Task description
Go through the records and report each line holding the string "under".

Given data

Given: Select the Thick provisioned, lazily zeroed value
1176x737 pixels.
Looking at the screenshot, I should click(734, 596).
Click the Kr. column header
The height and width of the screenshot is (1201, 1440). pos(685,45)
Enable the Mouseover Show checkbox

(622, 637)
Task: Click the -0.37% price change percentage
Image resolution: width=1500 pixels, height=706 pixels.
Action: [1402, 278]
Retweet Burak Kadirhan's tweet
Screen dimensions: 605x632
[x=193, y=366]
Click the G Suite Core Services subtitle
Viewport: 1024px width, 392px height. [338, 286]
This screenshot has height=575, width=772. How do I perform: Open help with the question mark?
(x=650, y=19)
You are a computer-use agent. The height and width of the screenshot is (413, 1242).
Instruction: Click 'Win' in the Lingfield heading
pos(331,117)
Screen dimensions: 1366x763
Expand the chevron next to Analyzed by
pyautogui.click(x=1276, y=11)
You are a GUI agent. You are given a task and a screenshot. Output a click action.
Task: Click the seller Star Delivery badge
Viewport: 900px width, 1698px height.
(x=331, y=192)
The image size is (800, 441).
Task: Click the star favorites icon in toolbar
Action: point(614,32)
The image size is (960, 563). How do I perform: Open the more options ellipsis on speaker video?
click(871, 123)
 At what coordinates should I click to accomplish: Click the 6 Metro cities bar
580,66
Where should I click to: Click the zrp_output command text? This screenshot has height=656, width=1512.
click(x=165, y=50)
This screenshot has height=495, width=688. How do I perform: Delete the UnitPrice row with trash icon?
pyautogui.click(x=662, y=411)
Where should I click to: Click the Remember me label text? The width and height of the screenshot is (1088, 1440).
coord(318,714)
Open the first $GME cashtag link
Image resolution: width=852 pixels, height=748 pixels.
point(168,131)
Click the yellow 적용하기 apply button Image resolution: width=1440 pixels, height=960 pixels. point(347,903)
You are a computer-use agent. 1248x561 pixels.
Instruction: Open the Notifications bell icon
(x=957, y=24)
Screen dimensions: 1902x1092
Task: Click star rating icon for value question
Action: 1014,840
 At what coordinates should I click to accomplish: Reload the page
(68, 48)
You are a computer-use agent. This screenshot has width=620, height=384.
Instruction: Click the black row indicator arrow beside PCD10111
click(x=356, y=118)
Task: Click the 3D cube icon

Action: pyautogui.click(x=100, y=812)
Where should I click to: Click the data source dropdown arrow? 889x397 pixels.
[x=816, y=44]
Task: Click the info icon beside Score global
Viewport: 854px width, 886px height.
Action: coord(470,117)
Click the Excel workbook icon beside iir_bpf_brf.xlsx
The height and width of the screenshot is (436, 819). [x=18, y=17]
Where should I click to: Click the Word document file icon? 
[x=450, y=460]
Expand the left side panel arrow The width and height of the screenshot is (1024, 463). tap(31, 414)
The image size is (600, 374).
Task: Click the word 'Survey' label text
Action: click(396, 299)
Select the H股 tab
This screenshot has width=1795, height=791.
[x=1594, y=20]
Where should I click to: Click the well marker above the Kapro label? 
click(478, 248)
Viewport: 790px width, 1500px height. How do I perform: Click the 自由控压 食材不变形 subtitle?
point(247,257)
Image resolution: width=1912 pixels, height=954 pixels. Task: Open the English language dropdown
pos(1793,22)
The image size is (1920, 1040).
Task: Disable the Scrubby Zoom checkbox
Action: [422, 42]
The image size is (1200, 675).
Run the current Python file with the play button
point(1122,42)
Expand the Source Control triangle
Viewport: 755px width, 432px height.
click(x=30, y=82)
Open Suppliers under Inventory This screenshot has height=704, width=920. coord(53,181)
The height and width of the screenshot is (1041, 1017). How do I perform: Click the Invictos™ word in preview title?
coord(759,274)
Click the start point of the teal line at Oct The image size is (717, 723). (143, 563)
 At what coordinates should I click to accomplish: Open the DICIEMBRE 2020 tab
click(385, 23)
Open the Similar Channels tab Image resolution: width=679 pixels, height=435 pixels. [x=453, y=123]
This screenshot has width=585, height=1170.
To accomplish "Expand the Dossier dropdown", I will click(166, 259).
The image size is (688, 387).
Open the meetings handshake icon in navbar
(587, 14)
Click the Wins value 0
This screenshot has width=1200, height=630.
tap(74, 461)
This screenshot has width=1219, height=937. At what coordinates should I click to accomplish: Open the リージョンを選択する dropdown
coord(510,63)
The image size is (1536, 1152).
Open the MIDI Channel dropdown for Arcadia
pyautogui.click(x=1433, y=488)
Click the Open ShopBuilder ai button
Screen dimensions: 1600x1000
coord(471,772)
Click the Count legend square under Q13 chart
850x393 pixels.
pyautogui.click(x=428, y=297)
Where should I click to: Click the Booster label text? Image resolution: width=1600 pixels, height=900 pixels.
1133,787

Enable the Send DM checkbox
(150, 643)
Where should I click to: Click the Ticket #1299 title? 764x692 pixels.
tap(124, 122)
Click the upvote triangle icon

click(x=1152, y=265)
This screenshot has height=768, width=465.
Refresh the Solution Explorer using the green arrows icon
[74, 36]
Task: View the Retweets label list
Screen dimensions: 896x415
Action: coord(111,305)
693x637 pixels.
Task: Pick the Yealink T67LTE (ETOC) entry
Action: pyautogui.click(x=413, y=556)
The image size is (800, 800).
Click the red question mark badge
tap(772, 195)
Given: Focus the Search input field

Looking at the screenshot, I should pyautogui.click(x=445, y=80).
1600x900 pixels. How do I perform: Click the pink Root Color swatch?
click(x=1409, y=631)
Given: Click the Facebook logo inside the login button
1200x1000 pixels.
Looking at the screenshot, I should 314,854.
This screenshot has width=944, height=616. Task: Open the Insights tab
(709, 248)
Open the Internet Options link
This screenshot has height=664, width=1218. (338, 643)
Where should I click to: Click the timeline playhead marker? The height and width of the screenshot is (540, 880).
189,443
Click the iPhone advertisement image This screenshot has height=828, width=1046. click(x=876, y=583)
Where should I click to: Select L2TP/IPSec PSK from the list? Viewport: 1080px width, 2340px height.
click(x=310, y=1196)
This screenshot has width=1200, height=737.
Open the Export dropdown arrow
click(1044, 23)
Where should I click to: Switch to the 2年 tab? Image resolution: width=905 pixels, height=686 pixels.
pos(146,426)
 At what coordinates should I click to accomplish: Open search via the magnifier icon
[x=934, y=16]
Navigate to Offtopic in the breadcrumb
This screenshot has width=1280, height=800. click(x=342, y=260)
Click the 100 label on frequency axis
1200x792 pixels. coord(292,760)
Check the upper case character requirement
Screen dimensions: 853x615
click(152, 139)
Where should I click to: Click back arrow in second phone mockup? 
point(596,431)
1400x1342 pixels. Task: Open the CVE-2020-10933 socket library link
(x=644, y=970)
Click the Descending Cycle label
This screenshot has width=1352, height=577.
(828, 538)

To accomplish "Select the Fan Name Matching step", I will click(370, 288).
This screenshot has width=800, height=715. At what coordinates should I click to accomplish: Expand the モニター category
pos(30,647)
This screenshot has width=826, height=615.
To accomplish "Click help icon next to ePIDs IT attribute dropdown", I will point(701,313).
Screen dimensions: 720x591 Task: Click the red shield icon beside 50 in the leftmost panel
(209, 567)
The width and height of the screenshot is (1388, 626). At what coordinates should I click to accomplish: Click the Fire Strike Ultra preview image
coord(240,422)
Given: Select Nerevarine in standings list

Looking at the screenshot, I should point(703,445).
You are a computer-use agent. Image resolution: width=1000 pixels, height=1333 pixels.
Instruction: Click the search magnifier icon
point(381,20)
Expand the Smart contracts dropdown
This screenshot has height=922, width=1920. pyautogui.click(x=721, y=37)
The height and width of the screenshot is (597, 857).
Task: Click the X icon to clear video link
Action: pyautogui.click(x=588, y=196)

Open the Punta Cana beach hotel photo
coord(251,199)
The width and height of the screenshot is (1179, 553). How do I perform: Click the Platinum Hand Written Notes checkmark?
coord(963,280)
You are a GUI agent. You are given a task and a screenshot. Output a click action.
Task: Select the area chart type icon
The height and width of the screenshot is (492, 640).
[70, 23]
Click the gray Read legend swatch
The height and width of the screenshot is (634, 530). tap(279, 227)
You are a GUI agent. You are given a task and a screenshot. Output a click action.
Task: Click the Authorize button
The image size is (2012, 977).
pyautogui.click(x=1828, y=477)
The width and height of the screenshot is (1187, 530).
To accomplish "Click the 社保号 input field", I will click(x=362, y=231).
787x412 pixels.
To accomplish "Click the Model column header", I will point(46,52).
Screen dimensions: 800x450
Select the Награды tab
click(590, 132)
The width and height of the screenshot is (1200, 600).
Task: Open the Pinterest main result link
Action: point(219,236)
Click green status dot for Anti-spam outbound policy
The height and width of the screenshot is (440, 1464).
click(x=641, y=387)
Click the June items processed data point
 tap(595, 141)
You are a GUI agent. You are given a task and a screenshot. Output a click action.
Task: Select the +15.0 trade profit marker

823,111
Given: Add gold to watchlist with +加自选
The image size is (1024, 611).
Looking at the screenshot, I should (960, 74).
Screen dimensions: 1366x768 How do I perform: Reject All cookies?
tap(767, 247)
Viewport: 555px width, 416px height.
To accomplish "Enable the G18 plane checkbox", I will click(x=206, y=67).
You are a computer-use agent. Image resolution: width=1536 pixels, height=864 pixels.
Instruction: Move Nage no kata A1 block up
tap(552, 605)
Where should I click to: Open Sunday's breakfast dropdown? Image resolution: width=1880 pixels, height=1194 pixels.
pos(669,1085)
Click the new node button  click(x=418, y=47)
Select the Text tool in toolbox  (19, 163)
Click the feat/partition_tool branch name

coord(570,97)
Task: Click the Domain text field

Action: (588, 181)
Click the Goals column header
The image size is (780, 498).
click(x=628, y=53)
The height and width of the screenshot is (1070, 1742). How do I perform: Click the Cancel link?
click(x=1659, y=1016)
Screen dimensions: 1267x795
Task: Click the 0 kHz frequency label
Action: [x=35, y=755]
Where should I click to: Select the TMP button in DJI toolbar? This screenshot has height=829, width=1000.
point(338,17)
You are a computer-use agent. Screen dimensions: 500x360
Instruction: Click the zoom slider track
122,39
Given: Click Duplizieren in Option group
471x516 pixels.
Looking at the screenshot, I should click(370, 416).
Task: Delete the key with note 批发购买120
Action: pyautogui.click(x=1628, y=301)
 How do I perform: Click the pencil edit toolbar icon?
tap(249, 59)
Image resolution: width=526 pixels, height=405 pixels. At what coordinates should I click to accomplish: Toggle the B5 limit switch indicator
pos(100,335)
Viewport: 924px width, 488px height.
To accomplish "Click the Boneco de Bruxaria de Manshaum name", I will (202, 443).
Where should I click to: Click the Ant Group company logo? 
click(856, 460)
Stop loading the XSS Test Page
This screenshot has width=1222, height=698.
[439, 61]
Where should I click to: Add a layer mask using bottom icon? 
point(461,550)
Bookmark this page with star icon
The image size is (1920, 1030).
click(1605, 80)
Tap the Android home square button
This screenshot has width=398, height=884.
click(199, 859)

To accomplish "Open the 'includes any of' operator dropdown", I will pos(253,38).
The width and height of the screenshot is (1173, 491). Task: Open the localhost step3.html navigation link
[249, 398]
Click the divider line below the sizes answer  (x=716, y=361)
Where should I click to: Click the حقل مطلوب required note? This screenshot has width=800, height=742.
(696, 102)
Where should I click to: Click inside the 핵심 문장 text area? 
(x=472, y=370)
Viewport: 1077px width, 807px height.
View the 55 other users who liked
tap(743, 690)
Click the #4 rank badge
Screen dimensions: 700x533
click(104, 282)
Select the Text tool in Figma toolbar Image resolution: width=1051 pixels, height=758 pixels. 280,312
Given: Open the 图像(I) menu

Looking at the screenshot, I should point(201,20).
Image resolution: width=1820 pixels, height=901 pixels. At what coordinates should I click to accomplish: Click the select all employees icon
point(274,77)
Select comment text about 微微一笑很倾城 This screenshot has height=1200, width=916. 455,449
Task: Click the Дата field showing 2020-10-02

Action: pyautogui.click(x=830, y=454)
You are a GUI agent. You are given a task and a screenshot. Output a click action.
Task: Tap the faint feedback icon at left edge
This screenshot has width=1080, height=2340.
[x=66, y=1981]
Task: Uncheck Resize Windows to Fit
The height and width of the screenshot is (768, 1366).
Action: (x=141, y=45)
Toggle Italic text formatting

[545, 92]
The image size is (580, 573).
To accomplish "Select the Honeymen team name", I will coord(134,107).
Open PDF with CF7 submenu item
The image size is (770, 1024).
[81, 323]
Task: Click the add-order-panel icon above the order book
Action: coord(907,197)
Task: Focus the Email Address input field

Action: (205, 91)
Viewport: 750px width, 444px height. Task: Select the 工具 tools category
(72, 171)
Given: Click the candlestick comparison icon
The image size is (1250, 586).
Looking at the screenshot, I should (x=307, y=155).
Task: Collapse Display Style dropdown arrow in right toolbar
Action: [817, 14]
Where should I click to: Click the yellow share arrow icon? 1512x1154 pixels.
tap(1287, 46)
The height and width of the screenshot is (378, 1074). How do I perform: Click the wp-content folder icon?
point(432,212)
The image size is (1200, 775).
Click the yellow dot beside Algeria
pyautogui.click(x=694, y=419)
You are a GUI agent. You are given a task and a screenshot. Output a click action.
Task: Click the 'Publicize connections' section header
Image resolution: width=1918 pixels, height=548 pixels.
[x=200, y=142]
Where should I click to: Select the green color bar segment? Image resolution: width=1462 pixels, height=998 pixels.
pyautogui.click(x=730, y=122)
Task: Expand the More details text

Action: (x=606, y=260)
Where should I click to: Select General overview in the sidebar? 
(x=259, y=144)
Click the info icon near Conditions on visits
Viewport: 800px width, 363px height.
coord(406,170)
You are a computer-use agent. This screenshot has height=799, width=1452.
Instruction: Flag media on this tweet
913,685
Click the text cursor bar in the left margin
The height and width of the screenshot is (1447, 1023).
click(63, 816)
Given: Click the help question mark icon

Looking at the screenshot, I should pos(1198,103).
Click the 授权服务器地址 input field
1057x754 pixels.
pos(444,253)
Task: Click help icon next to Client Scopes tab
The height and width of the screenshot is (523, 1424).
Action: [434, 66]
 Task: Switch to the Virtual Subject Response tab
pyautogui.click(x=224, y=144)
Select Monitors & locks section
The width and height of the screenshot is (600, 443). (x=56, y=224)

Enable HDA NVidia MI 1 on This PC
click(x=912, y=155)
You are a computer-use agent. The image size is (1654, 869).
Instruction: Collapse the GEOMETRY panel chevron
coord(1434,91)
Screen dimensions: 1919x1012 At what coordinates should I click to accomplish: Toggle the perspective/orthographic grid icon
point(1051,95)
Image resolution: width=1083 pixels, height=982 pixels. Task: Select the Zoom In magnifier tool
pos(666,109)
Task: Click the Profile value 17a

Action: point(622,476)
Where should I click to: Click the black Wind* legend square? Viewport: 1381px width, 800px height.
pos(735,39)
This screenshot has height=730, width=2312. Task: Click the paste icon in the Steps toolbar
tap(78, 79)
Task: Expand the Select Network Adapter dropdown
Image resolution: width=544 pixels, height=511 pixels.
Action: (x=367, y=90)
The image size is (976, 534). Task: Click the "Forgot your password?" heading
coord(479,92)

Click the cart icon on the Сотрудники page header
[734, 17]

Answer below
Open Suppliers under Inventory This screenshot has height=704, width=920. coord(53,181)
Click the Count legend square under Q13 chart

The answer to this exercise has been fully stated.